As it was mentioned before, we applied two approaches to transform the intensity of breast MRI images to be comparable with mammograms: a) building “emulated” X-ray images (pseudo-CT) from MRI volumes and projecting then onto the x-y plane, and b) computing the fibroglandular thickness from both MRI images and mammograms. Figure 3 shows the registration results for case 1. Lesions are approximately shown by a red circle in thickness image. deformed and projected lesions are shown with green colour, while purple colour shows the lesion mask annotated from the mammogram. The overlap between the two lesions is white. As it can be seen, in both cases, the projected lesions from MRI appear to be very close to the lesions visible in the mammograms.

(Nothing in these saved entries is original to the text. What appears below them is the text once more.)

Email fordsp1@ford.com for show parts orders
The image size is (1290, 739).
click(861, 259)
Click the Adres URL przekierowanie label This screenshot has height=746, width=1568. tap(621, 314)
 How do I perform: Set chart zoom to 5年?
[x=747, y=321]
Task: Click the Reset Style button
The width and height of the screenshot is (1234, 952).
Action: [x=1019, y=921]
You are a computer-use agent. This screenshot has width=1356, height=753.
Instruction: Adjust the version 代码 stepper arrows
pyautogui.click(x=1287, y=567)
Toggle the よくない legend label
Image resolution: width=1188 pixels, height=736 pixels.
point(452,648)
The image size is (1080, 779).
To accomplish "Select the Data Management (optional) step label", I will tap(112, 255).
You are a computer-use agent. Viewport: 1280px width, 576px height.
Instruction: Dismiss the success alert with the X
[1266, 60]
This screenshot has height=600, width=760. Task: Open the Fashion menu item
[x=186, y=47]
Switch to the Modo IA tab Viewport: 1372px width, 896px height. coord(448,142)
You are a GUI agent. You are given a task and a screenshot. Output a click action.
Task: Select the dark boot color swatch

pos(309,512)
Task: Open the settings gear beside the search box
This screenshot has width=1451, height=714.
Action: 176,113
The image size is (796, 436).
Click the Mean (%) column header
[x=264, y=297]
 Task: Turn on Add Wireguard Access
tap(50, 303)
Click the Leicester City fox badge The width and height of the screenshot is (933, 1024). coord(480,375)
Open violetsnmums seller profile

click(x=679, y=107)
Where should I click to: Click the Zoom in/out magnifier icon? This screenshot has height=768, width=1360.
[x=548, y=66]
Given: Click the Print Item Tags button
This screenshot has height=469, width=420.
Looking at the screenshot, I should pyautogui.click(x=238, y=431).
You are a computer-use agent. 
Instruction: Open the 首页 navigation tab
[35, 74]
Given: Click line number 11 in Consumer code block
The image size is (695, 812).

Table 1. Target registration error, in millimeters, for the 10 CC-mammograms using pseudo-CT and thickness image
Table 2. TRE of recent FEM-based methods in the literature

Table 1 summarizes the registration results on all 10 cases in dataset. The obtained TRE for registration by thickness images is \(5.44\,\pm \,3.61\) mm and it is \(7.49\,\pm \,3.72\) mm for registration using pseudo-CT images. These values are comparable with TRE obtained from FEM-based method (shown in Table 2) in the literature. All of these methods use image intensity to optimize the objective function over registration parameters. Note that there is no standard database and one should be cautious comparing the results provided by previous works. However, comparing the TRE figures obtained by our approach as well as by the FEM-based methods, we can see that results are of the same order of accuracy. On the other hand, the computational time of the proposed registration (including segmentation, surface fitting and registration refinement) using MATLAB on CPU (Intel(R) CORE (TM) -i7 6500U) is about 40 min on average. At the same time, FEM-based methods can complete a single registration in an hour or few hours, even using numerical accelerations by means of GPUs. Finally, the proposed approach is fully automatic and can be executed on a standard PC at a reasonable time.

4 Conclusion

In this paper, we introduced a new registration framework to align breast MRIs and X-ray mammograms. We used surface registration and the FDD model to estimate the breast deformation in mammography. The proposed solution is simpler than FEM-based methods and requires less computational resources. The average target registration error of the presented registration approach was less than 6 mm which is an assumable error in the clinical practice with the aim of localizing susceptible areas within the MRI or the mammogram. Our approach is automatic and can run in an acceptable time with regular CPUs in hospitals.